I think that the most important campaign in which I got involved is related to the campaign that tries to desegregate the ghetto Pata Rat, nearby Cluj-Napoca landfill. The ghetto is created by local authorities, because almost half of the 1.500 residents were forcefully evacuated there by the authorities. Apart from this issue of desegregating this area, I am interested in the re-appropriation of public space, where we had some successes (the opening of a new park in a semi-deserted area, having a pedestrian alley nearby a lake instead of auto traffic, blocking the privatization of a park and many other campaigns).

 

When did you start?
I became an activist in faculty where we protested against the administration and the professors. But I realized I am an activist only after faculty when I got involved on a regular basis in civic movements for a more democratic city: campaigns for more public spaces instead of privatizations, for a more sustainable mobility inside the city and by protesting against Roma segregation. Actually, I think that being an activist sounds a little bit artificial, I think I am more of an involved citizen in a political manner that was not satisfied in my youth by political parties and representative democracy.

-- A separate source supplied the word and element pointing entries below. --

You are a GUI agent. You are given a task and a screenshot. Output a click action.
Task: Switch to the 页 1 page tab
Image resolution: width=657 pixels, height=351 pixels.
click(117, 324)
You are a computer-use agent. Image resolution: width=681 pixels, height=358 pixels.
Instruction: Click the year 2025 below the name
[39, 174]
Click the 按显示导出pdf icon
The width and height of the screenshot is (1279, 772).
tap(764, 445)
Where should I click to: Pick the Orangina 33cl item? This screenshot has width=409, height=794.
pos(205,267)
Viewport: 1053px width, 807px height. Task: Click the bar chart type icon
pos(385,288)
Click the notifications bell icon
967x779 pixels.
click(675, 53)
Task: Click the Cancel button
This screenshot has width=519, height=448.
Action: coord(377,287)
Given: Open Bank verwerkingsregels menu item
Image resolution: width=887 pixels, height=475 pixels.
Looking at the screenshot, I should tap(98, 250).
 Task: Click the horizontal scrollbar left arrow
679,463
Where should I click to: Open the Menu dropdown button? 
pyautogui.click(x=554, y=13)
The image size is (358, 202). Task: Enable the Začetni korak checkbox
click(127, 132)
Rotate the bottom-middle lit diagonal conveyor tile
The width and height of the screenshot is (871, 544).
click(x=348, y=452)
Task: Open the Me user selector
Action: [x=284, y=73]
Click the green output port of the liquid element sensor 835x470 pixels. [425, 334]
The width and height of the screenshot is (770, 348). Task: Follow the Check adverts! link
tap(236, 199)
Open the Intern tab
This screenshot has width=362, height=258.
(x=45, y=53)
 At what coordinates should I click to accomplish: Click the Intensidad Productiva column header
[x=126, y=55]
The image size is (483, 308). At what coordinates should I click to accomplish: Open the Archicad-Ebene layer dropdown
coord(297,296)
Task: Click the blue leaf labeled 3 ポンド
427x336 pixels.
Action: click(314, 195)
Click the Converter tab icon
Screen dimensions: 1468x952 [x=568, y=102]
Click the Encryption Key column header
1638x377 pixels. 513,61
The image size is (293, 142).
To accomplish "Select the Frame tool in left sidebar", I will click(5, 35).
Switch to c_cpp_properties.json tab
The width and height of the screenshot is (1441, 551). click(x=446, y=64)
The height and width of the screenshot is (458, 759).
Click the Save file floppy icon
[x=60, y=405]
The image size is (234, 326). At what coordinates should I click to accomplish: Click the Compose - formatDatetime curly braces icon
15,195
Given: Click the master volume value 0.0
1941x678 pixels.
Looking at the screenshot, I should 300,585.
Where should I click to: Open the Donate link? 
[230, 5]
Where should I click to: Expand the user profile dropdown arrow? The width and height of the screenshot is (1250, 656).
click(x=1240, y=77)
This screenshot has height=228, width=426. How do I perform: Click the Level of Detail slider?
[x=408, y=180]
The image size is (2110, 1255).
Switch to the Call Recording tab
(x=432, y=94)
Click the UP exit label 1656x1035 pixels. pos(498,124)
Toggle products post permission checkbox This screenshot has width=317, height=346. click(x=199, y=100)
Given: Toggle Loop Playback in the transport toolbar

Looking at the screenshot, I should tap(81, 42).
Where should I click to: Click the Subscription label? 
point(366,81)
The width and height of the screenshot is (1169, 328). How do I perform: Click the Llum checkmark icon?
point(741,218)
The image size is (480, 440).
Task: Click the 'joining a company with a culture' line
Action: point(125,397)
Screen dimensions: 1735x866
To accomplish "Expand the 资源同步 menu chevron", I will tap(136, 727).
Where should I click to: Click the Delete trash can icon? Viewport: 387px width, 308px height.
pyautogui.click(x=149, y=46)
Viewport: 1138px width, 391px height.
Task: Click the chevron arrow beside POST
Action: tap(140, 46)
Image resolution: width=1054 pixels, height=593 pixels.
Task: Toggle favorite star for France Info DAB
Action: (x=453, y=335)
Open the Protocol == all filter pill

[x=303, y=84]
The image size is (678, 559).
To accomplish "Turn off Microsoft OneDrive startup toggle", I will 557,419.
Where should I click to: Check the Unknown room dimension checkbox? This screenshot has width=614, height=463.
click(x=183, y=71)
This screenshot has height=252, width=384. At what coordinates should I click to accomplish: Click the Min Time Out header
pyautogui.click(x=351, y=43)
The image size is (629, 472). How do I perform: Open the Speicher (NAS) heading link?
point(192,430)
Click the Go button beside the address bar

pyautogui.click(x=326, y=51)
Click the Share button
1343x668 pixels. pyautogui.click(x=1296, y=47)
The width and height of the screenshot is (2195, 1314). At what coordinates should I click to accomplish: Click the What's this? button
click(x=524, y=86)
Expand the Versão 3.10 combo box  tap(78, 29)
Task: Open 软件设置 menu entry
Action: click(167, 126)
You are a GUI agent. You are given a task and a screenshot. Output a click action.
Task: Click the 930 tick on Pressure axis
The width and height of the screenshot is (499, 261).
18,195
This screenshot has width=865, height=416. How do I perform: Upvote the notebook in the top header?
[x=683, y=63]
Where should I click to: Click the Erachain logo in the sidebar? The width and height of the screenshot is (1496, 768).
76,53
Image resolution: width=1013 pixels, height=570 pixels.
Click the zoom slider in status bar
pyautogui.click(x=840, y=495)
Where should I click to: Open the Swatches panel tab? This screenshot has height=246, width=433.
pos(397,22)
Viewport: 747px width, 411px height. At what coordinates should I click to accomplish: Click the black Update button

But at this point I do not think that participatory democracy is enough.

 

How was the idea born?
I had a good professor in my faculty, an American one and a class concerning the counterculture of the Sixties. So I became aware of large civic movements that did not exist in Romania at that time: environmentalism, feminism, anti-segregation movements, alternative lifestyles etc. It was a cultural shock for me.

 

What changes do you want to create?
I would like to see a more democratic society and this means a more egalitarian one and where we have the feeling that our work is fulfilling and creative and we have plenty of free social time to spend with our loved ones. It is a society where our jobs are not precarious and where the current segregation between workforce and owners does not exist anymore at our current level.

 

What’s next, what do expect? Any more details?
I will fight for more public spaces and a more sustainable urbanism: green areas, not only buildings, pedestrian alleys and bike lanes, not only cars to occupy our public spaces. And I will continue my fight to desegregate the Pata Rat ghetto. I am also interested to tackle in the future issues concerning poverty in Romania, which I think it’s the most important issue at this point because of rampant inequalities, poor social mobility and racialization of poverty. Hopefully, will build a civic and political infrastructure to address poverty and inequality.

Any more details?
Yes, JOIN US! We, activists in Romania and especially Transylvania, are like Dracula. We feed with fresh blood, energy and vitality because passion is the main drive of activism. Without this our soul dries with cynicism, disappointment and contempt.